Throughout this course I enjoyed learning about how Chicana/x art is meant to raise awareness and challenge the social inequalities impacting marginalized and historically disadvantaged communities. The work of Chicana/x artists is at the forefront of artistic innovation and decolonization discourse because they have broken through the bonds of oppressive gender roles through their creativity. Chicana/x artists haven’t been given the credit they deserve for their vast contributions to Chicanx artistic productions. They’re commonly overlooked and disregarded in art historical scholarship, exhibitions, and art museums, demonstrating the evident role of sex and racial segregation in shaping the world of art and art history. Their diverse styles and techniques have redefined what it means to be a Chicana/x artist by creating coalitions, destroying stereotypes, and building solidarity to address social justice issues. One of the artists I enjoyed learning about was Yolanda M. López and the pivotal role she played in producing several notable artworks that take influence from a diverse array of sources like the U.S.-Mexico border, her nontraditional upbringings, the Black Panther Party, and her graduate school professors. These transformative influences helped her become a simultaneous conceptual artist, feminist artist, and political artist with a commitment to address urgent matters regarding human rights and social justice throughout the Chicano civil rights movement and beyond. López redefined Chicana representation through her Guadalupe triptych portraits by displaying ordinary working-class women of all different ages as the Virgen de Guadalupe in a dignified manner. In Free Los Siete, López demonstrates the United States’ failure to promise the rights to liberty and justice stated in the U.S. Pledge of Allegiance to the seven Central American boys accused of killing a police officer. In Who’s the Illegal Alien, Pilgrim?, she challenges xenophobic treatment towards Latinos and corrupt immigration policies to provoke political and ideological change. Yolanda M. López’s iconic artwork has addressed urgent social justice issues and the invisibility of women throughout different cultural and social matters.
Who’s the Illegal Alien, Pilgrim? by Yolanda M. López
I love how you mention that Chicanx Art is at the forefront of decolonization because the fact that it is even labeled as such implies that colonization is still powerful and holds influence over the art world. This, plus the fact that Chicanx artists aren't given the recognition they deserve indicates that colonization clouds peoples perception of what is "respectable" art.
ReplyDeleteGreat final blog post! I completely agree with what you are saying in terms of art and activism.
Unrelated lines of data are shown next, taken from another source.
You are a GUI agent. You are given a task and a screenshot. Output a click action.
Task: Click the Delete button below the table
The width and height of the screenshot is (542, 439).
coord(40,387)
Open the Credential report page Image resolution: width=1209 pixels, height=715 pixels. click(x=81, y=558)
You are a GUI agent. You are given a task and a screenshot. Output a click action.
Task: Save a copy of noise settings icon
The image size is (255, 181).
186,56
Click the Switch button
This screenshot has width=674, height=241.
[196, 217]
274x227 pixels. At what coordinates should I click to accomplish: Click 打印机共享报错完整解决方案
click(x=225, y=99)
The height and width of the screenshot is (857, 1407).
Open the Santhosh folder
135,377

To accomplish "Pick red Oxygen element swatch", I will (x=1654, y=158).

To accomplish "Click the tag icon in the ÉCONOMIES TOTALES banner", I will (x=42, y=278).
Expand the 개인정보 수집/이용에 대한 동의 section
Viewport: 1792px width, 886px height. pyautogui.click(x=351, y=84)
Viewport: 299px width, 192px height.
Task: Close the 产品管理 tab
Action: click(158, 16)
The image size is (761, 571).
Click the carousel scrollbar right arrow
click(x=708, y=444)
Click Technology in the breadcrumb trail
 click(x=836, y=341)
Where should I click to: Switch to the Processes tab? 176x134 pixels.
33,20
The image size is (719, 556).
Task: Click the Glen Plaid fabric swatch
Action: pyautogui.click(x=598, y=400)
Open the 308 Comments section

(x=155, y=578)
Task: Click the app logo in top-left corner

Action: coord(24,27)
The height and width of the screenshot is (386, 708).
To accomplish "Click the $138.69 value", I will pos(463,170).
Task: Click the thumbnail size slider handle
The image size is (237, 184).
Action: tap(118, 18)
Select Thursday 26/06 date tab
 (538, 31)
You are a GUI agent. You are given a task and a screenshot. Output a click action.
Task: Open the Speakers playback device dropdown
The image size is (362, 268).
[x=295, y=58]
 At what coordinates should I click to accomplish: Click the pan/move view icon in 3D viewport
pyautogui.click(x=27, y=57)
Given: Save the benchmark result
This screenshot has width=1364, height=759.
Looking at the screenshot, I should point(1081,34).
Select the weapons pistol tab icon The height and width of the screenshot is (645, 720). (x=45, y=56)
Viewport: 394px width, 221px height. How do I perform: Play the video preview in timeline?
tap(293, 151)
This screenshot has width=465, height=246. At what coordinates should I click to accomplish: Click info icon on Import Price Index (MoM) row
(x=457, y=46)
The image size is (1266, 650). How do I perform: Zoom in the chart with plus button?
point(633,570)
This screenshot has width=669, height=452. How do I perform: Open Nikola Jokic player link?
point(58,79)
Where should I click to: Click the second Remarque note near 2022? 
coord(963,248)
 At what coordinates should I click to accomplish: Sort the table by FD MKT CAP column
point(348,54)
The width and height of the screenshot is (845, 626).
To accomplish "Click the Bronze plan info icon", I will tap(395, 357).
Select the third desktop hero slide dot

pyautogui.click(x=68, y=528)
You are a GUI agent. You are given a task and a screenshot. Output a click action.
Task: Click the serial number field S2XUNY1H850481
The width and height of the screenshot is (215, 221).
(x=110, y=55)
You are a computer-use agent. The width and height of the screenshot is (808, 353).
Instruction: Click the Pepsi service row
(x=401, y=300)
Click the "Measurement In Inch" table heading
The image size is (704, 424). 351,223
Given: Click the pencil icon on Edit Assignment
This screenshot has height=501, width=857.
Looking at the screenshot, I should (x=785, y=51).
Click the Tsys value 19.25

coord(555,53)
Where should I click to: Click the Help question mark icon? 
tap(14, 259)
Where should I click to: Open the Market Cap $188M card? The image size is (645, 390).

Although we see art everywhere, in our communities, in protests, in galleries that speak to the many injustices our communities face, there was still a disconnect for me. I did not think about art being just as important to movements and is another action, not intentionally. More specifically how women that play major import roles can be left out of conversations or movements, even within my own discourse (without even realizing). Overall great post.